> **SOURCE TEXT**:

In terms of how the match panned out, it pretty much followed the exact blueprint of every Fedal Grand Slam match. You could probably overlay their matches on a screen and they'd be practically identical. Roger, once again got out of the blocks fast, and played strong attacking tennis. He managed to break early and forge a 4-1 lead. Now against anyone else on tour, you'd think that would easily be enough to take the first set with. But as usual Roger was broken back and Nadal leveled up at 4-4. This no doubt evoked memories of last years French Open final where Federer blew a 5-2 first set lead.
This time around though, Federer managed to take the set in the tie break, 7 points to 5. Fed played pretty good tennis throughout the first set, he stuck to what looked like an effective plan of hitting to the Nadal backhand and not allowing him to get the upper hand in any of the rallies. It was of course disappointing to see Fed get pegged back to 4-4, but to win the tie break must surely have given him a mental boost.
With the wind somewhat in his sails, Roger broke Nadal in the opening service game of the second set, it was the perfect start. I knew winning the first set for Federer was key, but it was also key he won the second set, because from there on I knew he would be able to put the match to bed. As everyone in the tennis world says, a break is not a break until it's consolidated, and on Thursday night this was something Roger failed to do. Nadal broke back, and then pulled away as Roger seemed to lose all focus and all clarity of thought. He lost the set 6-2. From there, I knew he faced an uphill task.
I'm not going to cover the final 2 sets in depth, as the analysis is a simple one; Nadal won more big points than Roger. Roger had many chances, but failed to take them when they presented themselves. The one thing you must do when playing Nadal is take your chances, he plays break points with such high intensity, you have to keep your head, not rush points, not play too defensive. In other words, you have to play a somewhat near peRFect point. If you don't, then these chances pass you by, and before you know it, you're down break points yourself.

> **Dataset records**:
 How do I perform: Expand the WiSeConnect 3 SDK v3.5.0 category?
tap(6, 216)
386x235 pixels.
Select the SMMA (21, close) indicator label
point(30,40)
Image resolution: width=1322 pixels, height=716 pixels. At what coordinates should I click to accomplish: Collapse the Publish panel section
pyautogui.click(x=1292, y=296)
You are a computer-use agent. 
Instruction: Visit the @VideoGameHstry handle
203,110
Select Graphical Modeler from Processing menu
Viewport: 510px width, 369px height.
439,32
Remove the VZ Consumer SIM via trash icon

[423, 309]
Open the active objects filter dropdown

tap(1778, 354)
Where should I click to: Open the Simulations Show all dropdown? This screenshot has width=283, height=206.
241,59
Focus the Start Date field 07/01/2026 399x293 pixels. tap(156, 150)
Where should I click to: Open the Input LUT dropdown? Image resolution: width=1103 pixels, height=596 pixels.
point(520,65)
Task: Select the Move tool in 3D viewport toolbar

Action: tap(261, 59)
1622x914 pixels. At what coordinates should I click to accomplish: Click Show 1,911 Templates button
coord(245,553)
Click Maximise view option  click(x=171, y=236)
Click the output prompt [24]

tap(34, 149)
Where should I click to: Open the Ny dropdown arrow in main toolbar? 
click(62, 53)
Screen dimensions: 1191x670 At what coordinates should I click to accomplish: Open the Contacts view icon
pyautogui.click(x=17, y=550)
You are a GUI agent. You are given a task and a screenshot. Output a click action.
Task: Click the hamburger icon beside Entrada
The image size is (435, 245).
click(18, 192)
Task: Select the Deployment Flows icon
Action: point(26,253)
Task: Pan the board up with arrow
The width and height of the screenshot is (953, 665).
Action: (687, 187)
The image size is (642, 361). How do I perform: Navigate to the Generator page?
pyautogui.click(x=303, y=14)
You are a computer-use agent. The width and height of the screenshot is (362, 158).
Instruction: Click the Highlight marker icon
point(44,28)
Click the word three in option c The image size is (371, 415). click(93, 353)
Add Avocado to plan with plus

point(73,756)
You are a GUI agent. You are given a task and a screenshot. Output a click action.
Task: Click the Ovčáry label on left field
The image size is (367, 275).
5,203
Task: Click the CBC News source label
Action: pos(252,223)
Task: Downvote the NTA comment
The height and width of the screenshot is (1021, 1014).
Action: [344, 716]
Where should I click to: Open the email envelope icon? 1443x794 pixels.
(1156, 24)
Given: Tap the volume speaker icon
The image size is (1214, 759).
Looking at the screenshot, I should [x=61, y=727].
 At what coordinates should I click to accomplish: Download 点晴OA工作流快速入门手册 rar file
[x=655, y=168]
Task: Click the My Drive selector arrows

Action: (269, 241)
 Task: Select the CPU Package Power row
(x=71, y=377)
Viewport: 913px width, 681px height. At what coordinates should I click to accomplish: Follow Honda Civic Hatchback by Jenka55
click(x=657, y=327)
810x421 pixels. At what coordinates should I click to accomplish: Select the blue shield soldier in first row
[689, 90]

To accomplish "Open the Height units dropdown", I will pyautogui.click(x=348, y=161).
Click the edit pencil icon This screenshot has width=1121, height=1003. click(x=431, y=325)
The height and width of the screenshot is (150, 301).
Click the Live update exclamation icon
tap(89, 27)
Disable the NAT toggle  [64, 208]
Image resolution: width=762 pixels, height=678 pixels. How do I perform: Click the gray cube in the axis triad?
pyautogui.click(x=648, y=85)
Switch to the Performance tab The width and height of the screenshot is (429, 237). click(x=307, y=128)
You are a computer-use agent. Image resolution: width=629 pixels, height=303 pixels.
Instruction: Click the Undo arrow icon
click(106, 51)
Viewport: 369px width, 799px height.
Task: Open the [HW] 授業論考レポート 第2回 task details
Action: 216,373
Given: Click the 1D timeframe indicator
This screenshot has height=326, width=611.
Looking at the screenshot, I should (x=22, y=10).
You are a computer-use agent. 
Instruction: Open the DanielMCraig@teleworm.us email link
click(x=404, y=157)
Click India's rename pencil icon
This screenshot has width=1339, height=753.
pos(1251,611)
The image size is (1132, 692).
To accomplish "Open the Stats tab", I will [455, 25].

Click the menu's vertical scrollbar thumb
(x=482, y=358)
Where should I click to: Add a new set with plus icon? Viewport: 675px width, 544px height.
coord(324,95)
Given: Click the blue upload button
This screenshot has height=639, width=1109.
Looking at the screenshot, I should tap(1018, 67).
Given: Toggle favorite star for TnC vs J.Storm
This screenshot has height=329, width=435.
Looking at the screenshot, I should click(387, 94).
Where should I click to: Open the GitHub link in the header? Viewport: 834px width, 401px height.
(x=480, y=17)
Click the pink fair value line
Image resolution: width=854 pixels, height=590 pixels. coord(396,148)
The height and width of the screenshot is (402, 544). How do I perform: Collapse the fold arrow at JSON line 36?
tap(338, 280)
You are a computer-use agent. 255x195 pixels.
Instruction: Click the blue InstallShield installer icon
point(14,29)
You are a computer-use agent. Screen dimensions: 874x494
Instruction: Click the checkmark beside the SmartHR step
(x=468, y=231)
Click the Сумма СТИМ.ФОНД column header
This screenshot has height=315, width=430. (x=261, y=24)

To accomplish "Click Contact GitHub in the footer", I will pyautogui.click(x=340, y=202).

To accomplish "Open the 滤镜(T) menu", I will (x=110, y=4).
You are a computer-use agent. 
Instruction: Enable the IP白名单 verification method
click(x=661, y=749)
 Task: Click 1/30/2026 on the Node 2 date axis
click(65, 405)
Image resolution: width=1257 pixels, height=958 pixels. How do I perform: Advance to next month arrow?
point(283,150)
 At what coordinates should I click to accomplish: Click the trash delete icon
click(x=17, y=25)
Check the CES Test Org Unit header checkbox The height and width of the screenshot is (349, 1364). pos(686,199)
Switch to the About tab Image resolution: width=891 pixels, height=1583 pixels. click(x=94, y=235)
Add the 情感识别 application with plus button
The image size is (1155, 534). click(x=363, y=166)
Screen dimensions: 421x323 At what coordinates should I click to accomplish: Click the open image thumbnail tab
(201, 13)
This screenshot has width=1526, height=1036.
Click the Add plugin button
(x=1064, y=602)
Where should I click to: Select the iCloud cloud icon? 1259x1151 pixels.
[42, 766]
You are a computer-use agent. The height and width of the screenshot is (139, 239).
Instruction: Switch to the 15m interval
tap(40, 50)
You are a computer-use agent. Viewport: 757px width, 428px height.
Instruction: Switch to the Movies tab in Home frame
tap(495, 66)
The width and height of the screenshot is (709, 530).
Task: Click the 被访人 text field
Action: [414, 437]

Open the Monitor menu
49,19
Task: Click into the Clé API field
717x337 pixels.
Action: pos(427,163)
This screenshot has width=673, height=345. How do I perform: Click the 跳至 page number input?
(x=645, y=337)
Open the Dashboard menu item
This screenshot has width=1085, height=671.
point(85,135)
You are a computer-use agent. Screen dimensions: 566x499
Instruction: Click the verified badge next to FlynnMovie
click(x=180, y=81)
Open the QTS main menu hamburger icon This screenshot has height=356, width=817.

> **SET TASK 1**:
In the records, change "computer-use agent" to "GUI agent" in the lines from the line with "You are a computer-use agent. The height" to the line with "point(85,135)", and give those lines again with nothing else altered.
> **SET TASK 2**:
Carry the Federer–Nadal match report further from the point where it stops.

> **TASK RESPONSE 1**:
You are a GUI agent. The height and width of the screenshot is (139, 239).
Instruction: Switch to the 15m interval
tap(40, 50)
You are a GUI agent. Viewport: 757px width, 428px height.
Instruction: Switch to the Movies tab in Home frame
tap(495, 66)
The width and height of the screenshot is (709, 530).
Task: Click the 被访人 text field
Action: [414, 437]

Open the Monitor menu
49,19
Task: Click into the Clé API field
717x337 pixels.
Action: pos(427,163)
This screenshot has width=673, height=345. How do I perform: Click the 跳至 page number input?
(x=645, y=337)
Open the Dashboard menu item
This screenshot has width=1085, height=671.
point(85,135)

> **TASK RESPONSE 2**:
Roger has had huge success playing his brand of tennis across the world for the last 10 years, yet when he plays Nadal, his forehands keep coming back over the net, Nadal threads the eye of a needle to pass him up the line when he's played a near perfect approach shot. This breaks Roger down, it makes him doubt himself, makes him go for more and ultimately makes him play the wrong shot, or even worse, make bad bad errors. In fact, I think it makes Roger think too much, rather than playing his instinctive best, he thinks about the end result -“if I play shot a.) he might be able to “insert shot here”. By the time your brain has processed these negative thoughts, you are rushed, and ultimately make the wrong decision.
A prime example of this was in the 4th set where Nadal was serving for the match at 5-4. Roger fashioned himself a break point after taking some chances and coming out on top. This time he constructed what looked like the perfect point, he creamed a forehand down the line that Nadal could only just get a racket to and play a defensive lob. The ball hung in the air for what seemed an eternity, it dropped down and found the line. Roger, somewhat stunned, played a sliced smash that curled miles wide. His chance was gone. The approach shot would have won Fed the point 9 times out 10, but when Nadal got it back in play, Roger folded. It's like he was in disbelief, and rather than focus and play an instinctive flat smash, he played a sliced smash and missed it.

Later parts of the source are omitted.